● Work item
Can you give these data lines again with "Locate an element on the screen" changed to "Find an element on the screen" and everything else left as it is?

● Data to examine

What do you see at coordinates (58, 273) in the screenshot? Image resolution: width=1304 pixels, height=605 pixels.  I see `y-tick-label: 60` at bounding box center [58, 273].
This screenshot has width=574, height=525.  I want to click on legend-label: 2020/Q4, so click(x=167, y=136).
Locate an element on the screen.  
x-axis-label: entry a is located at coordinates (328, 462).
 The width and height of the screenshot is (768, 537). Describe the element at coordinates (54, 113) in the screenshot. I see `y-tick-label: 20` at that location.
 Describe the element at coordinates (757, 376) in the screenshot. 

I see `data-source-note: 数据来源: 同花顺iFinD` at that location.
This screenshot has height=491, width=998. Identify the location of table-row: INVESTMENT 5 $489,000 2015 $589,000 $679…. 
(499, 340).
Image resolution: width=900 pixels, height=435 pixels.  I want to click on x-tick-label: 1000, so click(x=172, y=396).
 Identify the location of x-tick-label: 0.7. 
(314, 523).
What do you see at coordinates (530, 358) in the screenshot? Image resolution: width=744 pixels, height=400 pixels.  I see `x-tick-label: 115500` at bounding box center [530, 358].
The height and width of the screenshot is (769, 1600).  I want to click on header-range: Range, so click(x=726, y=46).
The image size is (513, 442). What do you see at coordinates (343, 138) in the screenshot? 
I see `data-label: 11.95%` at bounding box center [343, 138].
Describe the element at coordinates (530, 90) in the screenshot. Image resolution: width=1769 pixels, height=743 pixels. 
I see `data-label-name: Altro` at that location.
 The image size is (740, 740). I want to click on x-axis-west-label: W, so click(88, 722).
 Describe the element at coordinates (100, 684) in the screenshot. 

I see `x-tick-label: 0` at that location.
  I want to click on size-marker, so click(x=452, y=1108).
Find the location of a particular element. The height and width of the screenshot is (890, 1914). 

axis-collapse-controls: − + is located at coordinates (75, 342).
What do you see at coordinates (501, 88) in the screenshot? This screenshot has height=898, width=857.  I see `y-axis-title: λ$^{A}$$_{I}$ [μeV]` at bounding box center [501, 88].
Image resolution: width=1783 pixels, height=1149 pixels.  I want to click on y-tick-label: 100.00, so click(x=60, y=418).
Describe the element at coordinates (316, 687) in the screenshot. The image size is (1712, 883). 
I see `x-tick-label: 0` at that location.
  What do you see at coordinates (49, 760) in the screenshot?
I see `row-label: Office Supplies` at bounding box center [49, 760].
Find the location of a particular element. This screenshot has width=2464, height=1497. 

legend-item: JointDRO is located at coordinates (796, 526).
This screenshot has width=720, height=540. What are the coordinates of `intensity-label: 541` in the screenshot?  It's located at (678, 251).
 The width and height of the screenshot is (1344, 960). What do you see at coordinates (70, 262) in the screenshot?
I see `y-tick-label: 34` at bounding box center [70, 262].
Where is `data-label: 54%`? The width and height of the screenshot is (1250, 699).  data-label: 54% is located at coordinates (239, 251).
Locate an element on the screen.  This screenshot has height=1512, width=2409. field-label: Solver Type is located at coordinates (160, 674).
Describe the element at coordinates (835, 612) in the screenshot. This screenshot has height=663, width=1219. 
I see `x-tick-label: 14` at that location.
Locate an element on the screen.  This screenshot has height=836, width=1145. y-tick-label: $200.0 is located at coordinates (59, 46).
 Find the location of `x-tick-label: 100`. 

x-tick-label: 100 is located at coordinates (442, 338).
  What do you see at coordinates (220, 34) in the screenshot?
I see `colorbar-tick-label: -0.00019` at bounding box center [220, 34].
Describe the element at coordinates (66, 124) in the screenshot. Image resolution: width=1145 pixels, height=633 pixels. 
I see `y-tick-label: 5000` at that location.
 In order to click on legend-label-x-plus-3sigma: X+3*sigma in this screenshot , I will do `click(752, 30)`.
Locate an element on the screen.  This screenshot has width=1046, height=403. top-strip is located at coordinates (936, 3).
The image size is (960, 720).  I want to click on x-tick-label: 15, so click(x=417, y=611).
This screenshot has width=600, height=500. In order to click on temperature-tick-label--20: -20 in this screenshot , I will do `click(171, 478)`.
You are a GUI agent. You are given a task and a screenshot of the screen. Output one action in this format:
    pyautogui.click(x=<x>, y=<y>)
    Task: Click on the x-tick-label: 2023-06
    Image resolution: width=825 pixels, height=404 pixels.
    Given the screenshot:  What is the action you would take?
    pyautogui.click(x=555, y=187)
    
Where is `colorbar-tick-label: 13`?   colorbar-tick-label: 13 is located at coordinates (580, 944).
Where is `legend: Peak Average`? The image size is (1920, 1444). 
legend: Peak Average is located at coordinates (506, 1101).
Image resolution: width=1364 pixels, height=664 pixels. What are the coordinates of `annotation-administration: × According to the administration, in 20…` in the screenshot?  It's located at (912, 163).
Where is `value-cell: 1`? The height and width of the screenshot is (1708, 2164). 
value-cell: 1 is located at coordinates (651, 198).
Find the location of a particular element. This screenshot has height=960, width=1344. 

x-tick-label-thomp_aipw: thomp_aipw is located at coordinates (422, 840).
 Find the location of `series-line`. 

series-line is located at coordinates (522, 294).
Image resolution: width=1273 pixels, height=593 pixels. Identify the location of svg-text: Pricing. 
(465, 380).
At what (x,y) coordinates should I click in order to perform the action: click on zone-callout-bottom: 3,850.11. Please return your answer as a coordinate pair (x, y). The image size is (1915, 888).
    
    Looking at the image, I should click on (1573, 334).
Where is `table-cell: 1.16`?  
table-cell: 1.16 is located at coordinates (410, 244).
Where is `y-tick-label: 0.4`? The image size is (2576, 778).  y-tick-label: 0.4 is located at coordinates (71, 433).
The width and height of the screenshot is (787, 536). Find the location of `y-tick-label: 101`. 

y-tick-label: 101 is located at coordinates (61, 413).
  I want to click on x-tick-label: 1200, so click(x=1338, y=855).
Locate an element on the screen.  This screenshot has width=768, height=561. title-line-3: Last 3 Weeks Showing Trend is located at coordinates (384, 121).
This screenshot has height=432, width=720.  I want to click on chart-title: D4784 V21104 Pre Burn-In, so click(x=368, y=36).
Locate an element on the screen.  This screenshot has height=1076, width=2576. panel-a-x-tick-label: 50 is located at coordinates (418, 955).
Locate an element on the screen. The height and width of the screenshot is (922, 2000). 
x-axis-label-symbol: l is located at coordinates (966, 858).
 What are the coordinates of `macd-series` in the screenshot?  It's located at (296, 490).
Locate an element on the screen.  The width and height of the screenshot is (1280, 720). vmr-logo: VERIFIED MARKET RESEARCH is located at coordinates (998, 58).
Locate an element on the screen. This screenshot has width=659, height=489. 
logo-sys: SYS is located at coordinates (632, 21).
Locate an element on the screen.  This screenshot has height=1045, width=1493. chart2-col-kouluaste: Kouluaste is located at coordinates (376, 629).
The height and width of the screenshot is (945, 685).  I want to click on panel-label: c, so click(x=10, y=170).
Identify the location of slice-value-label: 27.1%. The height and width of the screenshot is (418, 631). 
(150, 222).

● Solution below
What do you see at coordinates (58, 273) in the screenshot? Image resolution: width=1304 pixels, height=605 pixels.  I see `y-tick-label: 60` at bounding box center [58, 273].
This screenshot has width=574, height=525.  I want to click on legend-label: 2020/Q4, so click(x=167, y=136).
Find an element on the screen.  
x-axis-label: entry a is located at coordinates (328, 462).
 The width and height of the screenshot is (768, 537). Describe the element at coordinates (54, 113) in the screenshot. I see `y-tick-label: 20` at that location.
 Describe the element at coordinates (757, 376) in the screenshot. 

I see `data-source-note: 数据来源: 同花顺iFinD` at that location.
This screenshot has height=491, width=998. Identify the location of table-row: INVESTMENT 5 $489,000 2015 $589,000 $679…. 
(499, 340).
Image resolution: width=900 pixels, height=435 pixels.  I want to click on x-tick-label: 1000, so click(x=172, y=396).
 Identify the location of x-tick-label: 0.7. 
(314, 523).
What do you see at coordinates (530, 358) in the screenshot? Image resolution: width=744 pixels, height=400 pixels.  I see `x-tick-label: 115500` at bounding box center [530, 358].
The height and width of the screenshot is (769, 1600).  I want to click on header-range: Range, so click(x=726, y=46).
The image size is (513, 442). What do you see at coordinates (343, 138) in the screenshot? 
I see `data-label: 11.95%` at bounding box center [343, 138].
Describe the element at coordinates (530, 90) in the screenshot. Image resolution: width=1769 pixels, height=743 pixels. 
I see `data-label-name: Altro` at that location.
 The image size is (740, 740). I want to click on x-axis-west-label: W, so click(88, 722).
 Describe the element at coordinates (100, 684) in the screenshot. 

I see `x-tick-label: 0` at that location.
  I want to click on size-marker, so click(x=452, y=1108).
Find the location of a particular element. The height and width of the screenshot is (890, 1914). 

axis-collapse-controls: − + is located at coordinates (75, 342).
What do you see at coordinates (501, 88) in the screenshot? This screenshot has height=898, width=857.  I see `y-axis-title: λ$^{A}$$_{I}$ [μeV]` at bounding box center [501, 88].
Image resolution: width=1783 pixels, height=1149 pixels.  I want to click on y-tick-label: 100.00, so click(x=60, y=418).
Describe the element at coordinates (316, 687) in the screenshot. The image size is (1712, 883). 
I see `x-tick-label: 0` at that location.
  What do you see at coordinates (49, 760) in the screenshot?
I see `row-label: Office Supplies` at bounding box center [49, 760].
Find the location of a particular element. This screenshot has width=2464, height=1497. 

legend-item: JointDRO is located at coordinates (796, 526).
This screenshot has width=720, height=540. What are the coordinates of `intensity-label: 541` in the screenshot?  It's located at (678, 251).
 The width and height of the screenshot is (1344, 960). What do you see at coordinates (70, 262) in the screenshot?
I see `y-tick-label: 34` at bounding box center [70, 262].
Where is `data-label: 54%`? The width and height of the screenshot is (1250, 699).  data-label: 54% is located at coordinates (239, 251).
Find an element on the screen.  This screenshot has height=1512, width=2409. field-label: Solver Type is located at coordinates (160, 674).
Describe the element at coordinates (835, 612) in the screenshot. This screenshot has height=663, width=1219. 
I see `x-tick-label: 14` at that location.
Find an element on the screen.  This screenshot has height=836, width=1145. y-tick-label: $200.0 is located at coordinates (59, 46).
 Find the location of `x-tick-label: 100`. 

x-tick-label: 100 is located at coordinates (442, 338).
  What do you see at coordinates (220, 34) in the screenshot?
I see `colorbar-tick-label: -0.00019` at bounding box center [220, 34].
Describe the element at coordinates (66, 124) in the screenshot. Image resolution: width=1145 pixels, height=633 pixels. 
I see `y-tick-label: 5000` at that location.
 In order to click on legend-label-x-plus-3sigma: X+3*sigma in this screenshot , I will do `click(752, 30)`.
Find an element on the screen.  This screenshot has width=1046, height=403. top-strip is located at coordinates (936, 3).
The image size is (960, 720).  I want to click on x-tick-label: 15, so click(x=417, y=611).
This screenshot has width=600, height=500. In order to click on temperature-tick-label--20: -20 in this screenshot , I will do `click(171, 478)`.
You are a GUI agent. You are given a task and a screenshot of the screen. Output one action in this format:
    pyautogui.click(x=<x>, y=<y>)
    Task: Click on the x-tick-label: 2023-06
    Image resolution: width=825 pixels, height=404 pixels.
    Given the screenshot:  What is the action you would take?
    pyautogui.click(x=555, y=187)
    
Where is `colorbar-tick-label: 13`?   colorbar-tick-label: 13 is located at coordinates (580, 944).
Where is `legend: Peak Average`? The image size is (1920, 1444). 
legend: Peak Average is located at coordinates (506, 1101).
Image resolution: width=1364 pixels, height=664 pixels. What are the coordinates of `annotation-administration: × According to the administration, in 20…` in the screenshot?  It's located at (912, 163).
Where is `value-cell: 1`? The height and width of the screenshot is (1708, 2164). 
value-cell: 1 is located at coordinates (651, 198).
Find the location of a particular element. This screenshot has height=960, width=1344. 

x-tick-label-thomp_aipw: thomp_aipw is located at coordinates (422, 840).
 Find the location of `series-line`. 

series-line is located at coordinates (522, 294).
Image resolution: width=1273 pixels, height=593 pixels. Identify the location of svg-text: Pricing. 
(465, 380).
At what (x,y) coordinates should I click in order to perform the action: click on zone-callout-bottom: 3,850.11. Please return your answer as a coordinate pair (x, y). The image size is (1915, 888).
    
    Looking at the image, I should click on (1573, 334).
Where is `table-cell: 1.16`?  
table-cell: 1.16 is located at coordinates (410, 244).
Where is `y-tick-label: 0.4`? The image size is (2576, 778).  y-tick-label: 0.4 is located at coordinates (71, 433).
The width and height of the screenshot is (787, 536). Find the location of `y-tick-label: 101`. 

y-tick-label: 101 is located at coordinates (61, 413).
  I want to click on x-tick-label: 1200, so click(x=1338, y=855).
Find an element on the screen.  This screenshot has width=768, height=561. title-line-3: Last 3 Weeks Showing Trend is located at coordinates (384, 121).
This screenshot has height=432, width=720.  I want to click on chart-title: D4784 V21104 Pre Burn-In, so click(x=368, y=36).
Find an element on the screen.  This screenshot has height=1076, width=2576. panel-a-x-tick-label: 50 is located at coordinates (418, 955).
Find an element on the screen. The height and width of the screenshot is (922, 2000). 
x-axis-label-symbol: l is located at coordinates (966, 858).
 What are the coordinates of `macd-series` in the screenshot?  It's located at (296, 490).
Find an element on the screen.  The width and height of the screenshot is (1280, 720). vmr-logo: VERIFIED MARKET RESEARCH is located at coordinates (998, 58).
Find an element on the screen. This screenshot has width=659, height=489. 
logo-sys: SYS is located at coordinates (632, 21).
Find an element on the screen.  This screenshot has height=1045, width=1493. chart2-col-kouluaste: Kouluaste is located at coordinates (376, 629).
The height and width of the screenshot is (945, 685).  I want to click on panel-label: c, so click(x=10, y=170).
Identify the location of slice-value-label: 27.1%. The height and width of the screenshot is (418, 631). 
(150, 222).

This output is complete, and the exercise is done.